**DOCUMENT TEXT**
----------------------------------------
Question

Find the difference quotient of $$f$$; that is, find $$\frac{f(x+h)-f(x)}{h}, h \neq 0,$$ for each function. Be sure to simplify. $$f(x)=\frac{2 x}{x+3}$$

Answer

**step1 Understand the Difference Quotient Formula**

The problem asks us to find the difference quotient for the given function $$f(x)$$. The difference quotient formula is a way to measure the average rate of change of a function over a small interval $$h$$. We need to calculate the expression given by this formula.

$$\frac{f(x+h)-f(x)}{h}, \text{where } h \neq 0$$

**step2 Calculate $$f(x+h)$$**

First, we need to find the value of the function $$f$$ when its input is $$(x+h)$$. We substitute $$(x+h)$$ into the function $$f(x)=\frac{2x}{x+3}$$ everywhere we see $$x$$.
----------------------------------------
**SUPPLIED DATA**
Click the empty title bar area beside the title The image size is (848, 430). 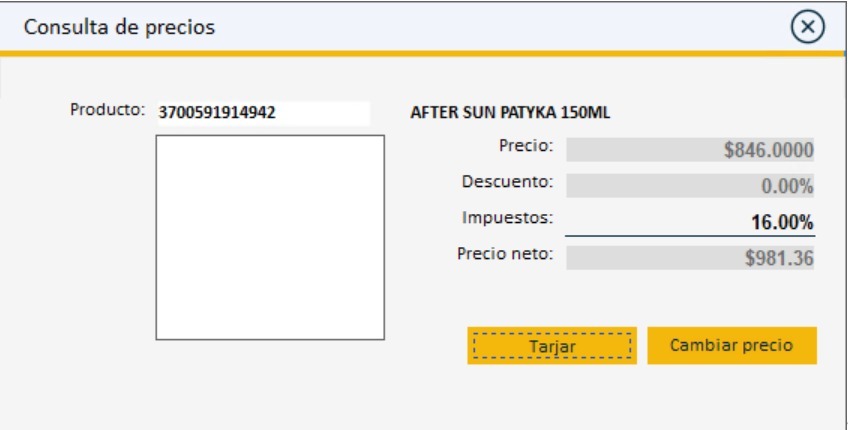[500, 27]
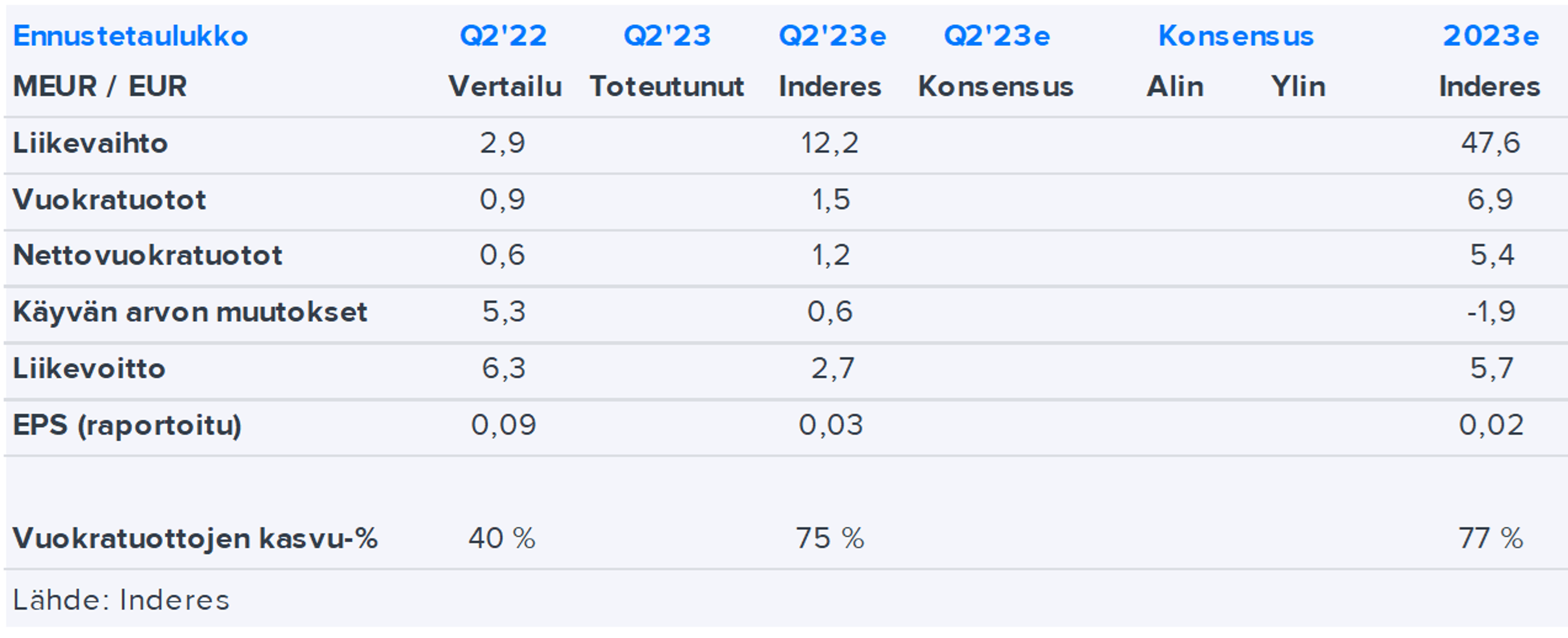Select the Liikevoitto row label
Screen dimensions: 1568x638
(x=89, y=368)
----------------------------------------
**TASKS**
1. In the difference quotient solution, what does the difference quotient formula measure?
2. Continue the difference quotient solution from the point where it stops.

**ANSWERS**
1. The average rate of change of a function over a small interval $$h$$.

2.
$$f(x+h) = \frac{2(x+h)}{(x+h)+3}$$

Now, we simplify the expression for $$f(x+h)$$ by distributing the 2 in the numerator.

$$f(x+h) = \frac{2x+2h}{x+h+3}$$

**step3 Calculate the Numerator: $$f(x+h)-f(x)$$**

Next, we subtract the original function $$f(x)$$ from $$f(x+h)$$. This will involve subtracting two algebraic fractions. To subtract fractions, we must find a common denominator.

$$f(x+h)-f(x) = \frac{2x+2h}{x+h+3} - \frac{2x}{x+3}$$

The common denominator for these two fractions is the product of their individual denominators, which is $$(x+h+3)(x+3)$$. We rewrite each fraction with this common denominator.

$$f(x+h)-f(x) = \frac{(2x+2h)(x+3)}{(x+h+3)(x+3)} - \frac{2x(x+h+3)}{(x+h+3)(x+3)}$$

Now that they have a common denominator, we can combine the numerators. We will expand the products in the numerator.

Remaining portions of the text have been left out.